And if you’ve come on the off chance of getting any empathy and compassion from Workplace Relations and Safety Minister and Act New Zealand MP Brooke van Velden, you’re probably going to be even more out of luck.
Ms van Velden is overseeing a crusade to steer New Zealand’s barely fit-for-purpose health and safety laws away from those in which businesses and organisations may be culpable and prosecuted as a consequence of injury or death.
Instead, she is promulgating an environment which encourages businesses to seek support to do the right things for their employees beforehand.
This is being done in the hope that workplace accidents will somehow be less likely to happen after a lecture is given or a booklet is released on "being more careful", and that once that responsibility has been disbursed, businesses cannot be held responsible for any injury or death.
In other words, Ms van Velden is busy removing any teeth in legislation which, heaven forbid, might make an errant business ultimately responsible for any health and safety corner-cutting or other shortcomings towards protecting the lives of its workers.
Fifteen years ago on Wednesday, a large explosion of methane at the Pike River coal mine inland from Greymouth killed 29 men, 16 of them staff and the other 13 contractors. Two men somehow made it out, but their colleagues’ bodies remain in the mine.
An ensuing subsequent Royal Commission of Inquiry slated the mining company and its management for running a dangerous operation with many failings. It also pointed blame at the Department of Labour for a lack of oversight, which had too few mines inspectors without sufficient training.
WorkSafe NZ was subsequently established to do something about poor health and safety outcomes, and develop tougher health and safety regulations and make company directors responsible for overseeing them.

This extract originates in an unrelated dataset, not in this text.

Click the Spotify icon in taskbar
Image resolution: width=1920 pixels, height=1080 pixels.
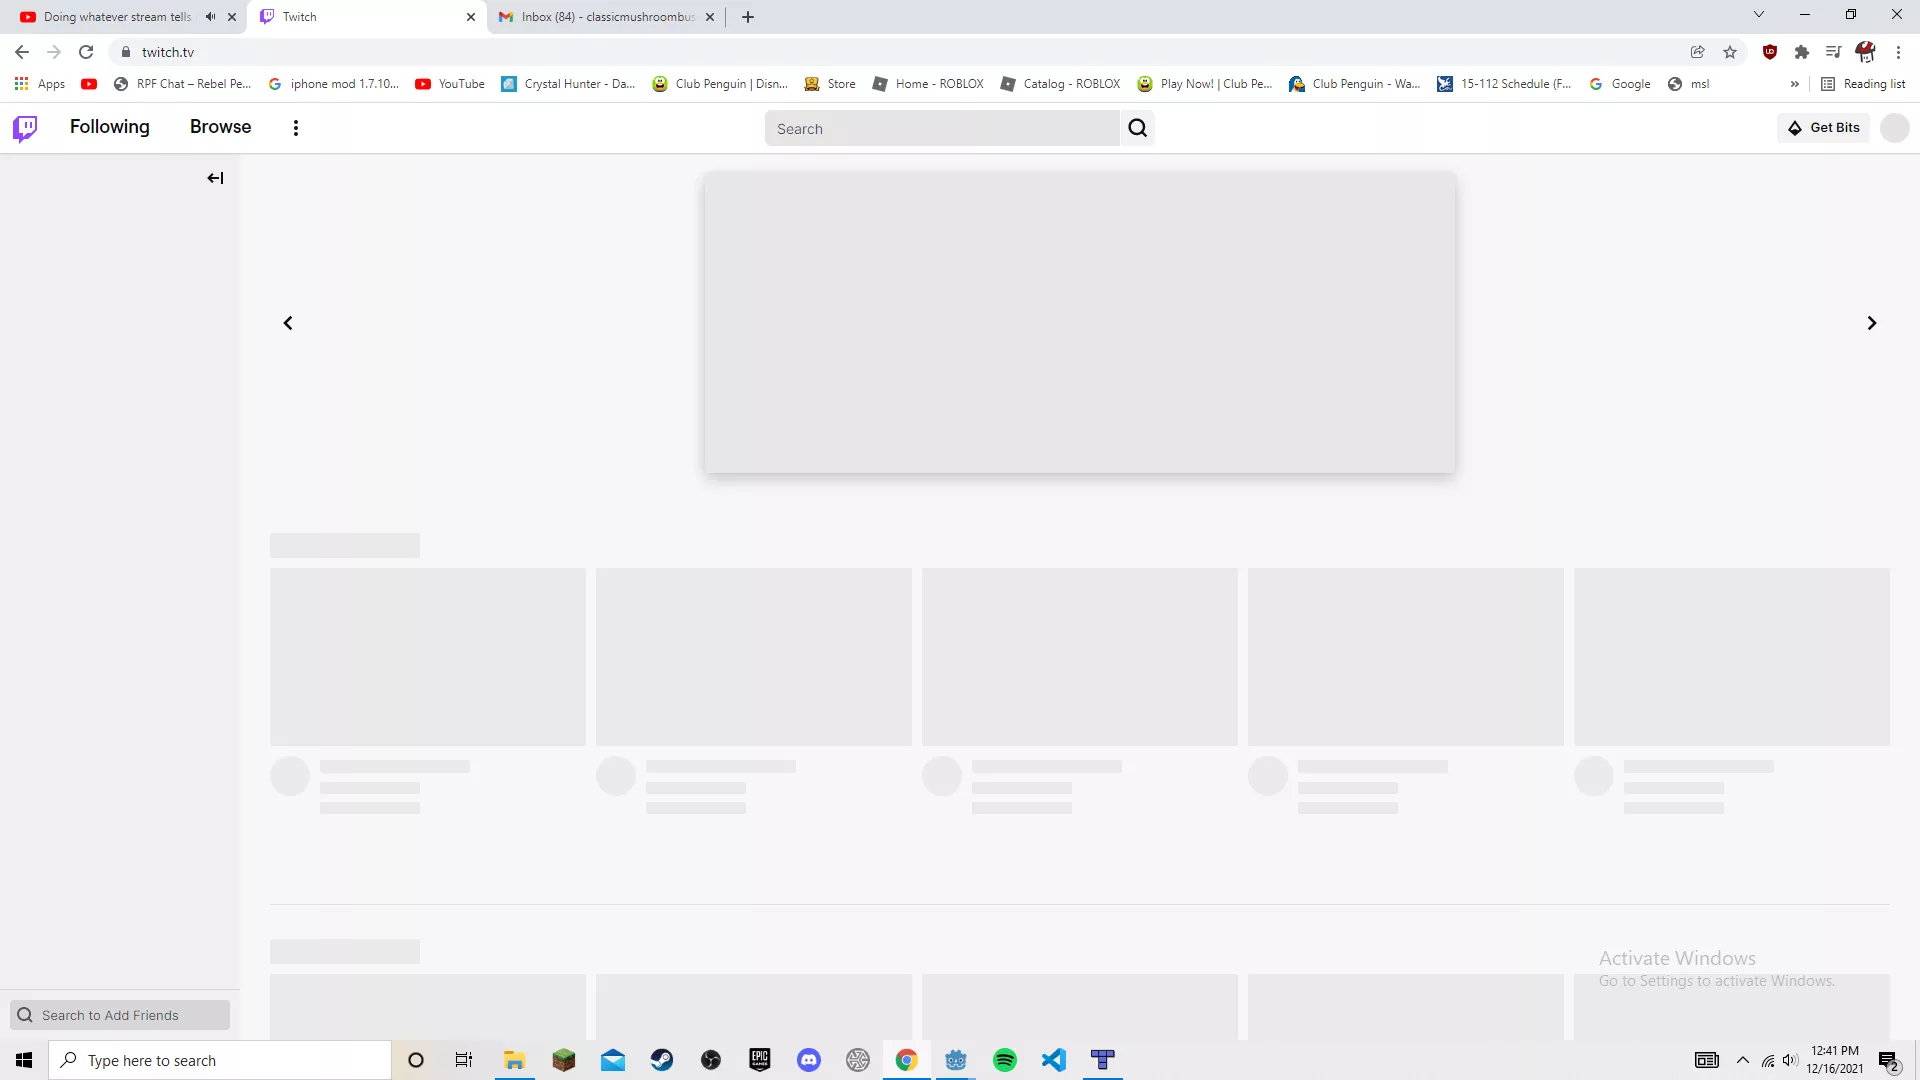1005,1060
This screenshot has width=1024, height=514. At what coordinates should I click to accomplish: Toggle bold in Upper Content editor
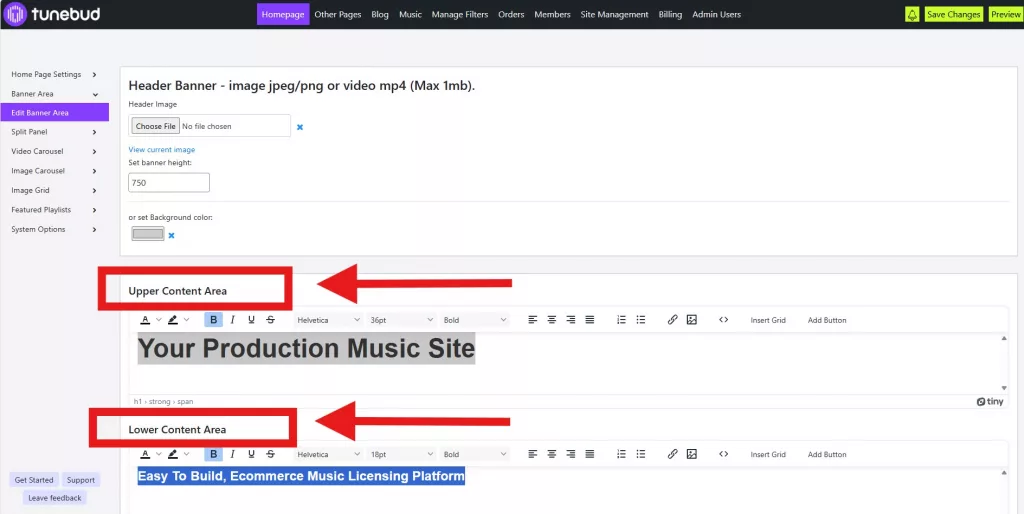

Two representatives of Pike River families flew to Wellington this week in an attempt to convince Ms van Velden that her workplace reforms were diluting health and safety laws and opening the doors to another, avoidable, disaster.
But Sonya Rockhouse and Anna Osborne, whose son Ben and husband Milton respectively both died in the explosion, left their meeting with the minister unimpressed and bewildered by her behaviour.
They told RNZ they did not feel at all reassured, saying instead it was "a complete waste of time".
Ms Osborne said she came away feeling really unhappy because "there’s just no guarantees that people who go to work are going to return home safely".
"She seemed to be focusing all the time on the employers," Ms Rockhouse said, "and I sat and listened to it for a little while and then I just couldn’t stand it."
At most, Ms van Velden gave the appearance of lip service without saying much, she said.
No surprise there unfortunately. While the two women are supportive of introducing a corporate manslaughter charge, which New Zealand First and opposition parties are also keen on, Ms van Velden is, of course, not, instead wanting to focus on "upfront guidance" for businesses.
She told RNZ she didn’t accept the concerns history might repeat, despite having no evidence that shifting WorkSafe’s focus from enforcement to guidance would lead to fewer workplace deaths.
Ms Osborne and Ms Rockhouse were probably fortunate to even get into Ms van Velden’s office.
Efforts by anti-bullying advocates to discuss the ongoing societal costs of mental health conditions and suicide as a result of workplace bullying have been ignored by the minister.
The minister’s reported attitude is totally out of line with what you might expect from someone meeting two women who have gone through so much.